TRPC2, TRPC1 and TRPC3 belongs to the family of transient receptor potential canonical (TRPC) genes. TRPCs are potential Ca2+ cation channels and influence the cellular functions through the entry of Ca2+, which triggers changes in the action potentials in the neurons. TRPC2 is unique among TRPCs33 and its physiological roles have been studied in rat thyroid FRTL-5 cells. In these cells, it was seen that knockdown of TRPC2 leads to the increase in cAMP levels, leading to a rise in Ras-related protein 1-MAPK kinase 1(MAPK/ERK Kinase 1) along with stimulation of ERK1/2 phosphorylation.64 From the signal transduction point of view, ERK1/2 phosphorylation induces expression of specific proteins that regulate cellular proliferation, differentiation and apoptosis. Our Western blotting analysis shows that the expression of pERK1/2 was higher in the 4651 nm GO NPs group than in the control group. This indicates that the addition of GO NPs stimulates ERK1/2 phosphorylation, which plays an important role in neuronal growth. With regard to gliogenesis, TRPC3-induced Ca2+ signals might be related to the growth of astrocytes, which is attenuated in the presence of TRPC1. As the primer sequences and lengths for TRPC1 and TRPC2 are similar (171 bp and 173 bp, respectively), we assumed that the downregulation of TPRC2 may lead to the growth of astrocytes.65 However, further studies need to be conducted to show the other signal pathways that are involved in this mechanism.

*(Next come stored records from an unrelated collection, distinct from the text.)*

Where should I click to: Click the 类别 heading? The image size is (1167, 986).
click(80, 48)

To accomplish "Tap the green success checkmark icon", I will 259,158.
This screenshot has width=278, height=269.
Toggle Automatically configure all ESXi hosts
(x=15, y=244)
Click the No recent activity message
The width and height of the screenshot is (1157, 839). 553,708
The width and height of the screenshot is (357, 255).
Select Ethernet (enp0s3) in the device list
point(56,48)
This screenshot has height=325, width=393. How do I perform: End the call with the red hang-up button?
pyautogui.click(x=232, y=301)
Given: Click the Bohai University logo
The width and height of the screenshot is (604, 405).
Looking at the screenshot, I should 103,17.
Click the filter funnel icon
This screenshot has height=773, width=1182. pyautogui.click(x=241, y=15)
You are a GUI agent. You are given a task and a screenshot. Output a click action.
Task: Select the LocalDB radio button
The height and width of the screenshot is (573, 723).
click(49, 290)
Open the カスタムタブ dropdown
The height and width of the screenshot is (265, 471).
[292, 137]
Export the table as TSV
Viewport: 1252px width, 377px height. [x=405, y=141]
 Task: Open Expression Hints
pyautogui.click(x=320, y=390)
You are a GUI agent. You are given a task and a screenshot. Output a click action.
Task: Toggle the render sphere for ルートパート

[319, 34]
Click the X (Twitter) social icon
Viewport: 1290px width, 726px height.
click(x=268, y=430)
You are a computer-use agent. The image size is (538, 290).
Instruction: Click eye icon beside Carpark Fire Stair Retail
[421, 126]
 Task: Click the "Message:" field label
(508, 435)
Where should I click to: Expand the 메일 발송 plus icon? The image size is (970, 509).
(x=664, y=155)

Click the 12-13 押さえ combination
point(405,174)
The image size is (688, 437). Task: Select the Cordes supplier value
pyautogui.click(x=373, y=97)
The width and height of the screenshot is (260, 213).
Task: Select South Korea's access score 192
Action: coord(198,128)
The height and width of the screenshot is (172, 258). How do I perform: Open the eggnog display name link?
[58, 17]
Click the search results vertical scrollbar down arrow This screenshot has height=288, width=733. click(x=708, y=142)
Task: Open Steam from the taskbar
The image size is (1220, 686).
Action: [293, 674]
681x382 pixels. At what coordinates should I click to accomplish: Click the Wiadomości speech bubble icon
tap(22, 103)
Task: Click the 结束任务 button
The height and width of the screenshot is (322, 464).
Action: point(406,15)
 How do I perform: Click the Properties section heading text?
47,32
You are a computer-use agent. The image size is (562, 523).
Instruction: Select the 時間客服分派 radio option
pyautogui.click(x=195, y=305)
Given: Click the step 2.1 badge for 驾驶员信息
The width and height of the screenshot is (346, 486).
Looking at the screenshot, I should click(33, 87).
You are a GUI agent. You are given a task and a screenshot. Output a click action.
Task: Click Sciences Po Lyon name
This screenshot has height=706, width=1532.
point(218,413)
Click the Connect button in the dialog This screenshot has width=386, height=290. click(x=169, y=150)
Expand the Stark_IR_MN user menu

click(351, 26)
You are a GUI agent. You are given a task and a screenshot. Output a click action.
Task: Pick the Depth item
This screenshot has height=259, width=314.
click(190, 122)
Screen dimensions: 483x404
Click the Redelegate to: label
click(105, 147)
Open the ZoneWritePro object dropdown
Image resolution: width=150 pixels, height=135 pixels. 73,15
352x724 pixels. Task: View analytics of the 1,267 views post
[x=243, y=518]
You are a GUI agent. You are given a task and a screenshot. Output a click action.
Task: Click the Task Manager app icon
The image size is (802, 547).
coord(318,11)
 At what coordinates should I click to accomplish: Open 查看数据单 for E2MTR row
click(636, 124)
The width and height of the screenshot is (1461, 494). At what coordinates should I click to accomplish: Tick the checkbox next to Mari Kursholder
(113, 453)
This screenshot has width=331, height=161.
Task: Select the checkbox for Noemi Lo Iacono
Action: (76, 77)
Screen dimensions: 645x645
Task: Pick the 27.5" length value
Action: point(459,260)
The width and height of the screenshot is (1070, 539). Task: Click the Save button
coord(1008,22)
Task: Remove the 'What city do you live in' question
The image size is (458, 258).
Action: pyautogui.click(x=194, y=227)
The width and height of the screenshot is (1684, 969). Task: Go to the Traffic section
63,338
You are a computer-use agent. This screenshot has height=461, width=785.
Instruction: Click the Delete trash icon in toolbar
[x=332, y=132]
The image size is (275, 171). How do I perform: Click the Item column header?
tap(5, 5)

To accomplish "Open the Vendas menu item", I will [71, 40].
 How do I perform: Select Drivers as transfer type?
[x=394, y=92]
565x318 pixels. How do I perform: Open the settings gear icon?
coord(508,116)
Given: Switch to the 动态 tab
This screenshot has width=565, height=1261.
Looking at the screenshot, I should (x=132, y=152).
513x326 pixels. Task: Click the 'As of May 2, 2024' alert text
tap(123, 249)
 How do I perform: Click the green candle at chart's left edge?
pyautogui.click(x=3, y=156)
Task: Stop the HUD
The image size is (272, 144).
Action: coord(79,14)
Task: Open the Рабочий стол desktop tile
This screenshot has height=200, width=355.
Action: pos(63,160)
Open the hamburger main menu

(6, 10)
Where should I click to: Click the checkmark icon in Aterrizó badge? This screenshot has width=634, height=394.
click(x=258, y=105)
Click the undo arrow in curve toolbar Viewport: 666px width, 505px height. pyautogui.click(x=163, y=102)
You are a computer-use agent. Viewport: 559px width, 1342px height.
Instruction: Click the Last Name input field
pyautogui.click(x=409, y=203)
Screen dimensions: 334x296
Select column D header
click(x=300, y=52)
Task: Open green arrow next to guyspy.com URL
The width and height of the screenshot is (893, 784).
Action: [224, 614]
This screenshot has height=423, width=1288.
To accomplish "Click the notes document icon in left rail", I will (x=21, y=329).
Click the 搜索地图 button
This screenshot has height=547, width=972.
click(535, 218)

Taken together (Figure 8), our study shows that GO NPs play an important role in the self-renewal of NSCs, as shown by the strong expression of Nestin. However, TRPC2 gene as well as TRPC2 protein, which is a Ca2+ ion channel, was downregulated. The ERK signaling pathway was activated and the levels of certain markers, such as Tuj1, NeuN and GFAP were also upregulated. Overall, these results show that GO NPs may act as potential candidates for nanomedicines for the regulation of cellular fate.

Figure 8

Schematic representation summarizing the role of graphene oxide nanoparticles on the self-renewal and differentiation of mNSCs.

Conclusion

Overall, in this study, we compared the effects of GO NPs of four different sizes on the biocompatibility, self-renewal and differentiation of mNSCs. We observed that GO NPs of all sizes presented less cytotoxicity at concentrations ≤20 μg/mL. Larger GO NPs (approximately 1 μm and 5 μm in size) showed more obvious cytotoxicity than small GO NPs (approximately 400 nm and 700 nm in size) at high concentrations. Through analysis of the expression of self-renewal and differentiation-related genes, we found that the 417 nm and 663 nm GO NPs exhibited more outstanding ability to maintain the self-renewal of mNSCs in the absence of EGF and bFGF, while 4651 nm GO NPs were more efficient in accelerating the differentiation of mNSCs under differentiation conditions. In addition, 417 nm GO NPs can promote the migration of mNSCs by upregulating the expression of Vinculin significantly. Finally yet importantly, 4651 nm GO NPS clearly enhanced neuronal differentiation in the mNSCs through phosphorylation of ERK1/2 via downregulation of TRPC2.